DIRECTIVE:
Rewrite the items starting at the line containing "coordinates (238, 184)." and ending at the line containing "center [738, 578]." as a Markdown table with the columns Row and Line, omitting blank lines.

PROVIDED DATA:
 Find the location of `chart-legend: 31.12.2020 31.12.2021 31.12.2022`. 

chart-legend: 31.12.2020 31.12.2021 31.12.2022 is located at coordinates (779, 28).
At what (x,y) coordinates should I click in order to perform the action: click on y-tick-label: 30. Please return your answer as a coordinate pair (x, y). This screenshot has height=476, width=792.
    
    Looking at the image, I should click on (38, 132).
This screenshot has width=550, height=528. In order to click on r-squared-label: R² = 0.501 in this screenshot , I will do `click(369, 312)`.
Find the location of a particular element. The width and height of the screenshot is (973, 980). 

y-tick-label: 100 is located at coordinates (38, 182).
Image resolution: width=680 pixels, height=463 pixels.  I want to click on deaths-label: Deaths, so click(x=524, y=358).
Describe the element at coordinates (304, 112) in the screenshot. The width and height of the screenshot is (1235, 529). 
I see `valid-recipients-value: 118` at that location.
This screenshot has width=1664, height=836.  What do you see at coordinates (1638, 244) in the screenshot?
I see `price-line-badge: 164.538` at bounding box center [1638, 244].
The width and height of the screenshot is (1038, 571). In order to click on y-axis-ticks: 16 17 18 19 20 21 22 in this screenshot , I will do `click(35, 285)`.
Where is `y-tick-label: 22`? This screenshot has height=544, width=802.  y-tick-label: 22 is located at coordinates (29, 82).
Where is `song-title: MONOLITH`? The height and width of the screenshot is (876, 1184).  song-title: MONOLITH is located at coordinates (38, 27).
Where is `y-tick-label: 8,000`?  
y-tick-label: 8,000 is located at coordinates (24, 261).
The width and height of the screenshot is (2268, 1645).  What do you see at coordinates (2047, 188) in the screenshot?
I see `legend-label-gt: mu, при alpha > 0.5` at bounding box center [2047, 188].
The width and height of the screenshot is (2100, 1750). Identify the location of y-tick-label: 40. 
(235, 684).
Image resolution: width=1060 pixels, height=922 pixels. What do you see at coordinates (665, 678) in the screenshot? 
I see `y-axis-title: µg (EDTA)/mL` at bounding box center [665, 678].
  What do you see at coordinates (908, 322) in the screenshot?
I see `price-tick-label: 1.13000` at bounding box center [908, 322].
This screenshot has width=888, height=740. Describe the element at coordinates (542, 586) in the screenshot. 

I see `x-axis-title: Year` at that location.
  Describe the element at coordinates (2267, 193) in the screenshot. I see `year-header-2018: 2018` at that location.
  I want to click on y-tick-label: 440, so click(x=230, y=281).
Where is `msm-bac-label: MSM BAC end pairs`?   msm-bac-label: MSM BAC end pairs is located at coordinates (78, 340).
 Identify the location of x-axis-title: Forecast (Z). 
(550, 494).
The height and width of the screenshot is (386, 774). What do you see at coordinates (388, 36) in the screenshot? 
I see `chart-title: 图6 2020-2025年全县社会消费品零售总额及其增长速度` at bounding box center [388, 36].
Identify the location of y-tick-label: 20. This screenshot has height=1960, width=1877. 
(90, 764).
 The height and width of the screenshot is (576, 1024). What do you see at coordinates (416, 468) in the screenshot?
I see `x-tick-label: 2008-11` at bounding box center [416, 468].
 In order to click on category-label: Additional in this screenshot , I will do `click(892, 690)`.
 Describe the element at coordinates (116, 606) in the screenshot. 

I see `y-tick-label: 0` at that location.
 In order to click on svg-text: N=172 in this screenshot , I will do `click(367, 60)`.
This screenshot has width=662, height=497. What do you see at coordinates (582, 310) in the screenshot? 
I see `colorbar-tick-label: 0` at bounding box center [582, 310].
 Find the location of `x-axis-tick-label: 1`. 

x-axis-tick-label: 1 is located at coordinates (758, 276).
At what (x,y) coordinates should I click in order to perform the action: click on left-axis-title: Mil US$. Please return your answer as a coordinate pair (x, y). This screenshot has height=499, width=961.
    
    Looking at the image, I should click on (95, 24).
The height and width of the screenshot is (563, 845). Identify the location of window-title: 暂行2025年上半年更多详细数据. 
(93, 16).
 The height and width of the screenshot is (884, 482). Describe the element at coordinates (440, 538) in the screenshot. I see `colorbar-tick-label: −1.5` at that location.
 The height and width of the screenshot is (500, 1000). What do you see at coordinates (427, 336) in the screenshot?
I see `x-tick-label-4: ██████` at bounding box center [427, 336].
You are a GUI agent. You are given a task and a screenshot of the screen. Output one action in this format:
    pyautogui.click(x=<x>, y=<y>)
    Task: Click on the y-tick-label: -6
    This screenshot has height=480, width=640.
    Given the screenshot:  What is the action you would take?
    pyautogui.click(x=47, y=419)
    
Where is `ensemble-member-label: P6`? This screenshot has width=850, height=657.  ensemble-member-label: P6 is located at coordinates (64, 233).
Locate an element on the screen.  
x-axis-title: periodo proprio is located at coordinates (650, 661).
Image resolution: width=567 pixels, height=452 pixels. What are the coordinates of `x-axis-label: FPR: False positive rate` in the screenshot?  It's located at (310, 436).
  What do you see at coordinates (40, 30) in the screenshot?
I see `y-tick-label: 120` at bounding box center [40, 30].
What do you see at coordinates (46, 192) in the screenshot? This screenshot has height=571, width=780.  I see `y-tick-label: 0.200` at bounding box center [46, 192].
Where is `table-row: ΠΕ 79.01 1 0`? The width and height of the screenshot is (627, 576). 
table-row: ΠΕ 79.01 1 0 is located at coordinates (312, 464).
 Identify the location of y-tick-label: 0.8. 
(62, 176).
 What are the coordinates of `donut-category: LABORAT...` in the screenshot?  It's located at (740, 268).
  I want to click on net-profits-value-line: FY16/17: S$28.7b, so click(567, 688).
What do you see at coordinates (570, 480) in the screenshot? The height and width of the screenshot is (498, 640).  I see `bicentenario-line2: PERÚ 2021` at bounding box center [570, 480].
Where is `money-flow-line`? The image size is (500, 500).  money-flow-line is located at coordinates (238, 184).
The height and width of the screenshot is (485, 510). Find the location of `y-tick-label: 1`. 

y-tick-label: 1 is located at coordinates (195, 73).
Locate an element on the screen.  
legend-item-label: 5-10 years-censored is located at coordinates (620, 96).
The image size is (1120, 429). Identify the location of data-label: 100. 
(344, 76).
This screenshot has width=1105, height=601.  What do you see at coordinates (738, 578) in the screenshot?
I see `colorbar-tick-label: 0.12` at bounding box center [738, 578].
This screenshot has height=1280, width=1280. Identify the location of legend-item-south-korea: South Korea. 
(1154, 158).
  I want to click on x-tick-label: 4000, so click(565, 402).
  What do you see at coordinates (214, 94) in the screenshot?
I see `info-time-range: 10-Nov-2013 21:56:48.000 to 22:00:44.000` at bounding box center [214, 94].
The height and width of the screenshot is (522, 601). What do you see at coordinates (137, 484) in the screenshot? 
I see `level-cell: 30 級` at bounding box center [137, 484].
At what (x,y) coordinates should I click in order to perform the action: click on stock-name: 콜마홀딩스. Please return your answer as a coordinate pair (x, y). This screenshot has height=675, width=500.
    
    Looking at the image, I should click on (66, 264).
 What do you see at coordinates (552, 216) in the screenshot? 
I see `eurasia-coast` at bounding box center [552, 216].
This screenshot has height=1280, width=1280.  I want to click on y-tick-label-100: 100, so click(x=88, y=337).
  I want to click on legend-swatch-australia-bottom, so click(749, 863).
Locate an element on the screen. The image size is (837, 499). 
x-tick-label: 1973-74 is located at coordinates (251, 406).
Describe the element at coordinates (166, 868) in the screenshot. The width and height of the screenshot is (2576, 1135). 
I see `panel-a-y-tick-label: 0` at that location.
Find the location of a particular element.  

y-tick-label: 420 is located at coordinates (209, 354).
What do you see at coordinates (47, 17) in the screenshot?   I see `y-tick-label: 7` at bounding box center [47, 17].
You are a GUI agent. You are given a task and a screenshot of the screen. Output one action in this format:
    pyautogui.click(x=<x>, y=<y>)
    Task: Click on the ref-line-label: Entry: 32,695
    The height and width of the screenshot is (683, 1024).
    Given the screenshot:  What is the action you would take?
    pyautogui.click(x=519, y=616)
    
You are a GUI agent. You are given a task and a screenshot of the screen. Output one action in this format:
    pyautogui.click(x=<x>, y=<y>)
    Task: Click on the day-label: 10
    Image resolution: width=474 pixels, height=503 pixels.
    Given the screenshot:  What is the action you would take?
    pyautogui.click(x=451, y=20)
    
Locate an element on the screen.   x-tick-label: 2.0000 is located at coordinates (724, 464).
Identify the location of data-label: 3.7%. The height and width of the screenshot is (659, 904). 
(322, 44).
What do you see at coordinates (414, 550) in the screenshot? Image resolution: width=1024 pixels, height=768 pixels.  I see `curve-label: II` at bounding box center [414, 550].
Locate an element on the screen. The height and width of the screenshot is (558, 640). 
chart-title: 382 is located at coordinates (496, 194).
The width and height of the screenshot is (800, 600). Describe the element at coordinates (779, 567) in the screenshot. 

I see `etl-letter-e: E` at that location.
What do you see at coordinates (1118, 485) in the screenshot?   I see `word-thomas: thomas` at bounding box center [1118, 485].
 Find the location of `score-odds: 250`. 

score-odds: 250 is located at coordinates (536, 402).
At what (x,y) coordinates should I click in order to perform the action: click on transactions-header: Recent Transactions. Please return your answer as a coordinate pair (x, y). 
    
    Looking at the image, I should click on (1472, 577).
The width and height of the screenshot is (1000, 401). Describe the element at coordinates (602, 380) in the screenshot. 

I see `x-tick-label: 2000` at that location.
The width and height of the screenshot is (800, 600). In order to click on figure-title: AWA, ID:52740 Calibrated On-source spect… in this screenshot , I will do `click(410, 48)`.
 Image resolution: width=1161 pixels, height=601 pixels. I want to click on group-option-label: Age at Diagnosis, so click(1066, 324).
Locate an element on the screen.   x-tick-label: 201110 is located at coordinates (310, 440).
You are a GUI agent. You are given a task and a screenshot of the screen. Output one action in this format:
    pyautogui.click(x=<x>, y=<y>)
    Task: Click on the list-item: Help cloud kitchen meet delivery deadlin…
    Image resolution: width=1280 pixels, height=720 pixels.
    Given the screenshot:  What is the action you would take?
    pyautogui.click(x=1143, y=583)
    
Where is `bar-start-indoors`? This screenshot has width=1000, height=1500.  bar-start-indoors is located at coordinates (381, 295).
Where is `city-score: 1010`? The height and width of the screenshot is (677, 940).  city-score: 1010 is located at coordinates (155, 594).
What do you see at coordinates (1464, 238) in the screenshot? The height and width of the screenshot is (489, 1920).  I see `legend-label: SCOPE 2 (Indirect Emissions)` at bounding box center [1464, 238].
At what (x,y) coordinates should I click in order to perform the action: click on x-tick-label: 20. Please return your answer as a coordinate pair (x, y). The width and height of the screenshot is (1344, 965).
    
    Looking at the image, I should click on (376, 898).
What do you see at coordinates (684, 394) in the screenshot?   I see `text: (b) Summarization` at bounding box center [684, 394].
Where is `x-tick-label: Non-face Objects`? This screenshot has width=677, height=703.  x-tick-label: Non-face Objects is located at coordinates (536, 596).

WRITTEN RESPONSE:
| Row | Line |
|---|---|
| 1 | Where is `money-flow-line`? The image size is (500, 500).  money-flow-line is located at coordinates (238, 184). |
| 2 | The height and width of the screenshot is (485, 510). Find the location of `y-tick-label: 1`.  |
| 3 | y-tick-label: 1 is located at coordinates (195, 73). |
| 4 | Locate an element on the screen.   |
| 5 | legend-item-label: 5-10 years-censored is located at coordinates (620, 96). |
| 6 | The image size is (1120, 429). Identify the location of data-label: 100.  |
| 7 | (344, 76). |
| 8 | This screenshot has width=1105, height=601.  What do you see at coordinates (738, 578) in the screenshot? |
| 9 | I see `colorbar-tick-label: 0.12` at bounding box center [738, 578]. |